Jumping seconds originally was really all about improving legibility when it came to telling the time at a glance with to-the-second accuracy – and, although that still applies, today it arguably is a bit more about offering a slightly new and different watch to the collector desperate for something genuinely rare. Technically, this quartz-like one-tick-per-second is an impressive and fascinating modification to the original sweeping seconds hand that we see gliding across the dial, jumping 5-6-8-10 times per second. Why is it fascinating? Well, because when compared to perpetual calendars and other, “slow complications” that look good on paper (and on the wrist, thanks to a busy dial), the jumping seconds has the benefit that it performs something cool and different in an animated way that is observable once every second – not once every midnight, for example.

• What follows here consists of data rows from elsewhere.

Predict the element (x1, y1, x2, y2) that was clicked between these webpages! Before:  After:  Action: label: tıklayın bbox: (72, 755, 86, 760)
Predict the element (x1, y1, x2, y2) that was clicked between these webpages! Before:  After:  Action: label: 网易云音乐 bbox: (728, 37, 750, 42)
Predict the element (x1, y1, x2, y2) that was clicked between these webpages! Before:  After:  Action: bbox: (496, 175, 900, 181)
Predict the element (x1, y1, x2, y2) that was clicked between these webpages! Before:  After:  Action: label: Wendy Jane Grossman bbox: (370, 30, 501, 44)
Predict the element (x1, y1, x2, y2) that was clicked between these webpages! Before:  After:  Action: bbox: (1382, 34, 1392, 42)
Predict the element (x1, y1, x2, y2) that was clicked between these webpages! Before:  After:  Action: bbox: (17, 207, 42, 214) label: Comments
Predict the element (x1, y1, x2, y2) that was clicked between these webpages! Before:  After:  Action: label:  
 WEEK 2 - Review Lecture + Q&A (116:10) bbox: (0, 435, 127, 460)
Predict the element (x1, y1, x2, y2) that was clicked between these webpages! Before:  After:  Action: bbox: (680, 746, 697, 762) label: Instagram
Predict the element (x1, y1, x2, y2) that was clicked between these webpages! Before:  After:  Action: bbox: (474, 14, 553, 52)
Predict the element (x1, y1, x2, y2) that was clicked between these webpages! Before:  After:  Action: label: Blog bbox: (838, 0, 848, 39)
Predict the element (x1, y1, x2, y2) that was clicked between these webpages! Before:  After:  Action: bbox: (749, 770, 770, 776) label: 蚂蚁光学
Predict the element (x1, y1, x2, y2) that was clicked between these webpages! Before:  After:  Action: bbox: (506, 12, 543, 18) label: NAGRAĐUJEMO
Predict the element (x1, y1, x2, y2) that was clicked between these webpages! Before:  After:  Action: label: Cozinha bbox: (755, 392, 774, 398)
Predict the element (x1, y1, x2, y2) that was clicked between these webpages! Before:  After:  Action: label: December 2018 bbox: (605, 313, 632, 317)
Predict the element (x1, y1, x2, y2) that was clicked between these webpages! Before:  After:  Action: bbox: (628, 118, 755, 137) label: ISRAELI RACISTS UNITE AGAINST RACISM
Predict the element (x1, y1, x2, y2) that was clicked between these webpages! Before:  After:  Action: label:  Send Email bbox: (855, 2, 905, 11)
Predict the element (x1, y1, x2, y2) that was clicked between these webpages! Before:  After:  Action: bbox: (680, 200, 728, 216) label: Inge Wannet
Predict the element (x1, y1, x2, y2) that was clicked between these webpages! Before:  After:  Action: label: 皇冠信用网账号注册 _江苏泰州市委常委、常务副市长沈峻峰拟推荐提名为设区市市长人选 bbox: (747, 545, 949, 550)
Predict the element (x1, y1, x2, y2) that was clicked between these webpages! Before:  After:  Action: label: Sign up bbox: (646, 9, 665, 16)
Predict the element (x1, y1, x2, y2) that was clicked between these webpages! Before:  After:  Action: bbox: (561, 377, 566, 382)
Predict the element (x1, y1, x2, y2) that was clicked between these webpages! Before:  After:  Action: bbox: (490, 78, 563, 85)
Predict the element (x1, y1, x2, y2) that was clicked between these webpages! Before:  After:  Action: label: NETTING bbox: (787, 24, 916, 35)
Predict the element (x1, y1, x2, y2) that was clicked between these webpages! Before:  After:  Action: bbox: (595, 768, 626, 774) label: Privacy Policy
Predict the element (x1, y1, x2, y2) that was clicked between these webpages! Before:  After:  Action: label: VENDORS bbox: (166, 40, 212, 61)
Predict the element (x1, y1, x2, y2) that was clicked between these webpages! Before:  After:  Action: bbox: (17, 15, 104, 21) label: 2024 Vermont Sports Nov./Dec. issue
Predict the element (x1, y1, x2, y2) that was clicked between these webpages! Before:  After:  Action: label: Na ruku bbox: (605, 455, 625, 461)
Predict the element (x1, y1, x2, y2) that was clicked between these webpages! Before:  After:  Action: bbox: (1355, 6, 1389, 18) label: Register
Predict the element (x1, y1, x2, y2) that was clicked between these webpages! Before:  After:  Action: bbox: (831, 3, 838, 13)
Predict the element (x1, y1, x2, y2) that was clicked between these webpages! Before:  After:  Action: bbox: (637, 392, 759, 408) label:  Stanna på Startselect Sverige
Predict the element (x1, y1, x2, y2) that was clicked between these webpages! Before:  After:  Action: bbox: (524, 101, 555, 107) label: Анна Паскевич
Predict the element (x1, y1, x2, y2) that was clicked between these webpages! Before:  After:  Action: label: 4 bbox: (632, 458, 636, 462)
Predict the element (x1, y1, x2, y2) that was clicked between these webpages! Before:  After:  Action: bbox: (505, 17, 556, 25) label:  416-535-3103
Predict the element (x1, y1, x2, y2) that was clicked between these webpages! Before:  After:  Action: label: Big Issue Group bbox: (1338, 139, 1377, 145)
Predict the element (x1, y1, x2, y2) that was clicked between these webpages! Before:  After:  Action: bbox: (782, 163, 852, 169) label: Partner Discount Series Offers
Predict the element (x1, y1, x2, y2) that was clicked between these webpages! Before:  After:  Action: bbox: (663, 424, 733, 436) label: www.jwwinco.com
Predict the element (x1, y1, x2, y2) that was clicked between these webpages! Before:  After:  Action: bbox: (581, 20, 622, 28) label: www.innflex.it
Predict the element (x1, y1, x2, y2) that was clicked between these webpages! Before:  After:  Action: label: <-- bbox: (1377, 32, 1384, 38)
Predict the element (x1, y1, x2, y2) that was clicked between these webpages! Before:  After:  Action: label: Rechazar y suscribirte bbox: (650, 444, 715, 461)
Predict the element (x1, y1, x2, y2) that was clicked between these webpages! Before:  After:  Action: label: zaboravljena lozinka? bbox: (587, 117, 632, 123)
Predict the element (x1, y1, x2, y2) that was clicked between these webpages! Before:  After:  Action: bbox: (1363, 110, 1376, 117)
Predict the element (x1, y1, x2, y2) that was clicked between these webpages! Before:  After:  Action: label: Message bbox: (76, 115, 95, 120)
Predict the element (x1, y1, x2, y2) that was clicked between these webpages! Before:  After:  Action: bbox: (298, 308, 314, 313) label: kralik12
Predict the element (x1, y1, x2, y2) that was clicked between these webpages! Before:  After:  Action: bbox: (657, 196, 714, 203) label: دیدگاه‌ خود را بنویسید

Now, we have familiarized ourselves with the innards of the new A. Lange & Söhne Richard Lange Jumping Seconds, so let’s see how presentation measures up to the technical gizmos under the dial. To begin on a personal note, I will say that when I first saw the official images of the A. Lange & Söhne Richard Lange Jumping Seconds, I for a moment thought to myself: “great, another piece that’s going to be cool and all, but way too large to be taken seriously as an actual watch.” Remember the visually similar Richard Lange Terraluna (hands-on here)? That piece is amazing on so many levels – but its sheer size and heft render it more a novelty that was designed to impress, than a timepiece made to be worn and used.